Cora is fierce, determined and headstrong and the restlessness and need to search for something drives her on. Yet at times, I found she put herself in dangerous situations unnecessarily and there was also a naivety about her. She didn’t often think of the bigger picture before she acted and as she becomes involved in the Resistance movement and although I applauded her for this I found her to be quite careless when others were trying to keep her safe whilst continuing their work. Karl, the German soldier who took over Iris’ apartment, becomes a dominant feature in Cora’s strand of the story and she is determined to avenge what he has done. She has a hatred for him that fuels her as the things take a very dramatic turn and she must flee from the city which she loved. She can’t bare to leave Iris behind not knowing whether she is alive or dead but her own life she has to put first.

Running alongside the exploits of Cora in France are chapters from Evie’s viewpoint back in America. She is distraught when she learns that Cora has gone missing on the day the Germans invaded the city. She feels helpless that she is so many miles away across the ocean unable to do anything but wander the coastline hoping and wish that things will turn out ok. I found at times going back to Evie disrupted the flow of the story when things were really getting going from Cora’s viewpoint. I understand they were there to show the connection between mother and adopted daughter and the love they had for each other and that Evie was desperate to know that someone who meant the world to her could not possibly be gone forever. There was a streak of anger in Evie too, that Cora didn’t heed the advice and get out of Paris before the Germans arrived. I think also in a way she was jealous that Cora could potentially discover news of her birth mother and that this would take her away from Evie. I felt the story would have worked perfectly without these chapters from Evie’s viewpoint but as I mentioned I do understand the reasoning for their inclusion.
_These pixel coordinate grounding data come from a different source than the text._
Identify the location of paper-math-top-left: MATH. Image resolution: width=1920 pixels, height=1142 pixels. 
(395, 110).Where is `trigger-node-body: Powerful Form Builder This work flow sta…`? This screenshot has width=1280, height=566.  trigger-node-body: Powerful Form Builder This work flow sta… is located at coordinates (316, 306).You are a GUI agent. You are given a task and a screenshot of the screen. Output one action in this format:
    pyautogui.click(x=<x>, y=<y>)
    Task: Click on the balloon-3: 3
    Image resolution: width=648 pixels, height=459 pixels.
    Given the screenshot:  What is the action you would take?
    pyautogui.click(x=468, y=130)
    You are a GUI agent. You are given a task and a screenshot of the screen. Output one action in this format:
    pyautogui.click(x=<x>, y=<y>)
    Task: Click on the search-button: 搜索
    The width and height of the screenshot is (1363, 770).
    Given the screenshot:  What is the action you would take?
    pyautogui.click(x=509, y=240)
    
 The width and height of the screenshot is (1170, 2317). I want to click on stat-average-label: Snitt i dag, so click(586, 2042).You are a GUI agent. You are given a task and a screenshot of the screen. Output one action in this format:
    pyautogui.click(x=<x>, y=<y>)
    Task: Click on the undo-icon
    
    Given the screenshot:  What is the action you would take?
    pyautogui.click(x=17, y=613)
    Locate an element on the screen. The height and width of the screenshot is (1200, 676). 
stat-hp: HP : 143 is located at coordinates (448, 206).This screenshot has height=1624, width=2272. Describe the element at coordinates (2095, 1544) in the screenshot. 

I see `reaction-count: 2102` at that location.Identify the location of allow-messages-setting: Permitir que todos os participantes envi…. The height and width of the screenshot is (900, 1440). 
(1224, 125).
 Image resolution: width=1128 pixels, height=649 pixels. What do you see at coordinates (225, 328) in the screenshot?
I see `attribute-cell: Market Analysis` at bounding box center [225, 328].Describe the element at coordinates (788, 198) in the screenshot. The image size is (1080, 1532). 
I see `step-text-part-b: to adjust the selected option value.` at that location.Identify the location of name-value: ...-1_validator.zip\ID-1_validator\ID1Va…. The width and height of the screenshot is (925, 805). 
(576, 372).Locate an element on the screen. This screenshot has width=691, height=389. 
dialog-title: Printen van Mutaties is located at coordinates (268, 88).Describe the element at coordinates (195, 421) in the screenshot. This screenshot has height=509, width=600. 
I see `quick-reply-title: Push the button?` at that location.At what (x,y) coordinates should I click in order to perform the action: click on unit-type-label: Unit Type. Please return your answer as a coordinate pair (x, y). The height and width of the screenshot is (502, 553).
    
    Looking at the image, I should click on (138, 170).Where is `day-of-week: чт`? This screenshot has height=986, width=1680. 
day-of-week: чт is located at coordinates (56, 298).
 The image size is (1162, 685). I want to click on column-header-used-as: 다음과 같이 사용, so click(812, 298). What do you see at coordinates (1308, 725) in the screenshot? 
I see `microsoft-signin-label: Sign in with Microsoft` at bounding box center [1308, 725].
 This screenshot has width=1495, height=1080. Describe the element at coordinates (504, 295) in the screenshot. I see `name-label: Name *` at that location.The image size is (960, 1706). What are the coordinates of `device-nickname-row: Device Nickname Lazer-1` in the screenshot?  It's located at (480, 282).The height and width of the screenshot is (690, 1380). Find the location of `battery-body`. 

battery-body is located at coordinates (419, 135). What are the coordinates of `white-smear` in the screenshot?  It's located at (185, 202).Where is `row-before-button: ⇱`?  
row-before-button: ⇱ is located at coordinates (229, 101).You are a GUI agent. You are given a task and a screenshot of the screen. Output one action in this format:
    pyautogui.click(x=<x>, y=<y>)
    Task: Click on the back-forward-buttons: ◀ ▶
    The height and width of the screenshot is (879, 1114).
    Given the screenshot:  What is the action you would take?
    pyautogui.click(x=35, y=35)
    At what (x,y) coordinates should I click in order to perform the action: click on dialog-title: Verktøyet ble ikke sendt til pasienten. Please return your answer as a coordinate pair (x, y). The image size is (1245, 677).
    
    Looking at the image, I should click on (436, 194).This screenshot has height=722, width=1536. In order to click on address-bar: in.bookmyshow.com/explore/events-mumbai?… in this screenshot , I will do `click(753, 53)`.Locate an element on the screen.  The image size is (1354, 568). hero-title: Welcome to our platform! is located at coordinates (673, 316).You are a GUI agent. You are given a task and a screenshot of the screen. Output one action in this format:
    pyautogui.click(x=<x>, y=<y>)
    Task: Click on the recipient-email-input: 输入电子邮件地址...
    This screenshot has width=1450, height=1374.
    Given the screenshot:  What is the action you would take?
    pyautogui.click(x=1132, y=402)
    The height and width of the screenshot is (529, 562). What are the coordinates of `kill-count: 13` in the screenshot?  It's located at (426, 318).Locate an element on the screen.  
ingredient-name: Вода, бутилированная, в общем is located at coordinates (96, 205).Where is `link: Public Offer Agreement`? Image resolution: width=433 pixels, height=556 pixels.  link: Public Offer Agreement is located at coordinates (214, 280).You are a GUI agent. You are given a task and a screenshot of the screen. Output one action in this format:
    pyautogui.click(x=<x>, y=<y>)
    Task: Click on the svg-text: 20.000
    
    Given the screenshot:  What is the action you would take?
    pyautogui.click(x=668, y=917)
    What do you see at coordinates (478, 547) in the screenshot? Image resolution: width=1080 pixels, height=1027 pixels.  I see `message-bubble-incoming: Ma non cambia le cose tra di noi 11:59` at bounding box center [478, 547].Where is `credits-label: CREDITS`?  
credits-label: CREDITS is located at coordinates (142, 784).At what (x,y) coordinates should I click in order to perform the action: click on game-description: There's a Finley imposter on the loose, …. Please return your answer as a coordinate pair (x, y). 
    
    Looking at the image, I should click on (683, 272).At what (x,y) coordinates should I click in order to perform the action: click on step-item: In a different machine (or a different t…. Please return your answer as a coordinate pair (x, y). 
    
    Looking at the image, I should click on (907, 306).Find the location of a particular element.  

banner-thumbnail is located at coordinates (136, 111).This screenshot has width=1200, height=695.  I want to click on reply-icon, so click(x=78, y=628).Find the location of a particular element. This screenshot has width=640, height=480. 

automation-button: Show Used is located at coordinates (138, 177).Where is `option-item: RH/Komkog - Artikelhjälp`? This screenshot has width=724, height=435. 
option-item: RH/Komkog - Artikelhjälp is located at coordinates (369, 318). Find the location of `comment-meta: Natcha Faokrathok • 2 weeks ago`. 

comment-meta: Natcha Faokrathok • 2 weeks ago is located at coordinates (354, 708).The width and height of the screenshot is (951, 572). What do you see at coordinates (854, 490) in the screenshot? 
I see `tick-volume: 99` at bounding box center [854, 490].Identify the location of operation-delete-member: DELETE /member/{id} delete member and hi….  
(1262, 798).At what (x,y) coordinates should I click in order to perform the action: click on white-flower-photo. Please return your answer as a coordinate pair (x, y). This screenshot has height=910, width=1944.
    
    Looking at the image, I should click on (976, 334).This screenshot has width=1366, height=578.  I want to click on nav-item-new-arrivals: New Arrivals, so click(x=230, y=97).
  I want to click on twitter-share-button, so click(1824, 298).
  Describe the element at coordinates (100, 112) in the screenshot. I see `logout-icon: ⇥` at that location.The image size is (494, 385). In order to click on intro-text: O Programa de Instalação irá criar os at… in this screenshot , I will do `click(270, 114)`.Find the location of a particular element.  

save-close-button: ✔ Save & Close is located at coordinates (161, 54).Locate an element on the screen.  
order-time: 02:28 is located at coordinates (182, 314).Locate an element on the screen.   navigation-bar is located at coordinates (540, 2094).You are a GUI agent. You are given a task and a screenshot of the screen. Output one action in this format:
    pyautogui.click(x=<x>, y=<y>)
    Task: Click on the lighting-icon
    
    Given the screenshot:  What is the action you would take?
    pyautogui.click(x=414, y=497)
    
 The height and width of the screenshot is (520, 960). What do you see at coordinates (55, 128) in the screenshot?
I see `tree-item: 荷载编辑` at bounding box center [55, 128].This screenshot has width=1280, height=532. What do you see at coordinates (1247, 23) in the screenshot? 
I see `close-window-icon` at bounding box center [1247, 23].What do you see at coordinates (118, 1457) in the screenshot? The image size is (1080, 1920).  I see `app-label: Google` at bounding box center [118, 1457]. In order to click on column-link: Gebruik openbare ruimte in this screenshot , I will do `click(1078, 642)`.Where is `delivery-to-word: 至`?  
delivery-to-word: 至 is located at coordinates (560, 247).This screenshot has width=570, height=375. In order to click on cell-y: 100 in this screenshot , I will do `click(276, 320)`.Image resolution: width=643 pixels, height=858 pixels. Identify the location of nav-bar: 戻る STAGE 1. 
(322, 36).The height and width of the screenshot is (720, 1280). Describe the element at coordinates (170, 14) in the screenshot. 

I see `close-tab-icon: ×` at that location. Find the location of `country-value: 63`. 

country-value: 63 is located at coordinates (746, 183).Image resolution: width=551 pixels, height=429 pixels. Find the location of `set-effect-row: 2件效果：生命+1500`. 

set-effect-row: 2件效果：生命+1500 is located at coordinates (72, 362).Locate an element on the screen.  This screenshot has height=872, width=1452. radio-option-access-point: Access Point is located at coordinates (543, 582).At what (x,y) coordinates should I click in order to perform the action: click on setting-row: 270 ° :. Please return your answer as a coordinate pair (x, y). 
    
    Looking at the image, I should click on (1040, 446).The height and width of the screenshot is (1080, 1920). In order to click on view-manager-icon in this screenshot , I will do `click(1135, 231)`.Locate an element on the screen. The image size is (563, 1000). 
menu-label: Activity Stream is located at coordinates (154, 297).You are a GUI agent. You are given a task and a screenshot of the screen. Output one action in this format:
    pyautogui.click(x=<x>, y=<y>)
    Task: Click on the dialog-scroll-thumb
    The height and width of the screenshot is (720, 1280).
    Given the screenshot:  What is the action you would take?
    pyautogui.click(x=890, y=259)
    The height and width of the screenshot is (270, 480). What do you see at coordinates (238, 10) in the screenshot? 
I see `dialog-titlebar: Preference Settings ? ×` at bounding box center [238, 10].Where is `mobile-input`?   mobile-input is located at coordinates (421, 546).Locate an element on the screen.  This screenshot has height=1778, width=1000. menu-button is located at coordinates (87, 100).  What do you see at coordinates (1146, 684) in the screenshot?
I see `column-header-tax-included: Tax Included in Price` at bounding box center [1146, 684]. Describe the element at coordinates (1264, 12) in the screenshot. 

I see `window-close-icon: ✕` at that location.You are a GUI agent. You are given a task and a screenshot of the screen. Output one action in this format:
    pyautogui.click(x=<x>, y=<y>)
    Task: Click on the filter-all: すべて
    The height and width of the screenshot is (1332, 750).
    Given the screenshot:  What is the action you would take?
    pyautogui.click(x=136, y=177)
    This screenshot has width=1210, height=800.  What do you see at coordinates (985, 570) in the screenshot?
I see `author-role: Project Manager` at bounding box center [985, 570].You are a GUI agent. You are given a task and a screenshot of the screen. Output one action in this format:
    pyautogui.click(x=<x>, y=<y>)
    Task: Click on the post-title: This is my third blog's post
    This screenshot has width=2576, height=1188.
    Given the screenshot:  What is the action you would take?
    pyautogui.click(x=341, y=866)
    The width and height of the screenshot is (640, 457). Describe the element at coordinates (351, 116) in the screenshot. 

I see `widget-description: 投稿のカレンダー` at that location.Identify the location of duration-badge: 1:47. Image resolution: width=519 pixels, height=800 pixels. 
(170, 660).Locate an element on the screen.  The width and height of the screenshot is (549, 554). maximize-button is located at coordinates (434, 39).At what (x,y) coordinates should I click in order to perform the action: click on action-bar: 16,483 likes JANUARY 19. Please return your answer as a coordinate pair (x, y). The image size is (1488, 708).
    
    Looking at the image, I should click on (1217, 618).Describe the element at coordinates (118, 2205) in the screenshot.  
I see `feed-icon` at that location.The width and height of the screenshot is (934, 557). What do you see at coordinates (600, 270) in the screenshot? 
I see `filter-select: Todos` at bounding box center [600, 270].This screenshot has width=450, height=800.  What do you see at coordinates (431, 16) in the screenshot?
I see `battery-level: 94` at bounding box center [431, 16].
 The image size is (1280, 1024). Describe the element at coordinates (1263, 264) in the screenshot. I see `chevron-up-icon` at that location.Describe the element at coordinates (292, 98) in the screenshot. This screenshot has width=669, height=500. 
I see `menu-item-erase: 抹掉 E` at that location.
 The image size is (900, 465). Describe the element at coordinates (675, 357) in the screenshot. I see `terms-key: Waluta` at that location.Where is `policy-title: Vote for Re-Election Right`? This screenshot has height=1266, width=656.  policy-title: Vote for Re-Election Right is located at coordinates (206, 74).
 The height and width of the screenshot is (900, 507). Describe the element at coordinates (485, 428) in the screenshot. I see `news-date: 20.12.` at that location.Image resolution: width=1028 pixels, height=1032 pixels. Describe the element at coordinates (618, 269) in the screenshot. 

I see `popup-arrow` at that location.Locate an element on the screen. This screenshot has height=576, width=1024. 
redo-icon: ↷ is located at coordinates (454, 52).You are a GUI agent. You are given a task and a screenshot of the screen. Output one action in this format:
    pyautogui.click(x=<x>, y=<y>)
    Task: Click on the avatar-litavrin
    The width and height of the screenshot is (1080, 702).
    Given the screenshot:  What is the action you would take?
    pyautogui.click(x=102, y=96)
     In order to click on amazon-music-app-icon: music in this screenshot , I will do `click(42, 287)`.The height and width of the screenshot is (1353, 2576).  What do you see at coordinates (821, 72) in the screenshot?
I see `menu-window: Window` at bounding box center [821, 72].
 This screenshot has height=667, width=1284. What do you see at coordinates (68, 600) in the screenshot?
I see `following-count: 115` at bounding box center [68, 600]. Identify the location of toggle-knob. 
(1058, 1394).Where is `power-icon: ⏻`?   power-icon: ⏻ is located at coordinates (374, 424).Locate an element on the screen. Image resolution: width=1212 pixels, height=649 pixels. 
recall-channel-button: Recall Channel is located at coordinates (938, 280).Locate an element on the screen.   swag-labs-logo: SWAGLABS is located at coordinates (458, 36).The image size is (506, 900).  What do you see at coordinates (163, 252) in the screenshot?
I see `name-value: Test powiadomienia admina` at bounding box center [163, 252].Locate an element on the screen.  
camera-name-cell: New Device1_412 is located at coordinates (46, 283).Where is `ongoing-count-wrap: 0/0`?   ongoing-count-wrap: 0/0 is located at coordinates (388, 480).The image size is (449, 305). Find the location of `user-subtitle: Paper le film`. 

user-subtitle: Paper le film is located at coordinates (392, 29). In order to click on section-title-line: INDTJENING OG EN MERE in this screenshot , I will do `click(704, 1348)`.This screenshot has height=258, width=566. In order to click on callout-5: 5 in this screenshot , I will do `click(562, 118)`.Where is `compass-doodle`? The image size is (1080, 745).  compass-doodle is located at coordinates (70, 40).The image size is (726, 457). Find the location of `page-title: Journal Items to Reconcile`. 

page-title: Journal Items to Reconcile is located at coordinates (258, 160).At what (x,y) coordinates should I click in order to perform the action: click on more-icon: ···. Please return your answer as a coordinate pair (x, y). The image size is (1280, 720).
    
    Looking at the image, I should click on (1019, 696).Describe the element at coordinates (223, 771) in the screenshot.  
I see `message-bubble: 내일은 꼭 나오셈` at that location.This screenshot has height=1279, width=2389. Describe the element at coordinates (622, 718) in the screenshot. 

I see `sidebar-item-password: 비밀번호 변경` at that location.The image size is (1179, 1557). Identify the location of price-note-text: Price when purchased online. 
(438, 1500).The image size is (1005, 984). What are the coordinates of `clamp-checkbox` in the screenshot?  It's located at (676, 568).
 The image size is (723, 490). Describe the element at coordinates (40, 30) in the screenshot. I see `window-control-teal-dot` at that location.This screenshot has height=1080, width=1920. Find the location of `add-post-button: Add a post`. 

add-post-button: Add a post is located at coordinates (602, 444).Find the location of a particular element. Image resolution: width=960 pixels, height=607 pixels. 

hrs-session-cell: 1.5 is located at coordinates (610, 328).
The second half of the book was far stronger than the first and here is where I felt the story found its rhythm and true purpose. Cora swings from one disaster to another in her bid to evade Karl and make it to safety after an incident which turns everything on its head. I found the chapters from the midpoint to be much more taut than the earlier chapters. They were filled with information that drove the story on and there was less filler as I had found there to be quite a bit initially. Violence, inhumanity, danger, secrets and daring are all predominant features and you find yourself thinking with each turn of the page is this it for Cora? Has she taken things too far as she finds herself in numerous precarious situations? I found my reading speed picked up as I neared the final few chapters and I finally had become really invested in the outcome for Cora. The blurb mentions Max and to be honest I think the blurb needs to be rewritten in some parts because to me Max featured for such a short time and the blurb gives the impression it was for a good chunk of the book. For me, it was more about Cora getting to the safety of her end destination when all seemed lost as well as she hopefully discovering what happened to Iris.

The ending of the book was in my mind rushed and I would have loved some more exploration and again I was left with the feeling that there is room for another story. There are one or two burning questions surrounding Cora that I am desperate for answers to. I hope we will get these in the future. If not in a full-length book even a short story would suffice to satisfy my curiosity. Overall, The Last Letter from Paris, was a good read. It’s a story of daring and survival with some romance at a time when the word was falling apart and those existing in the most torrid of times did remarkable and amazing things when everything was firmly against them.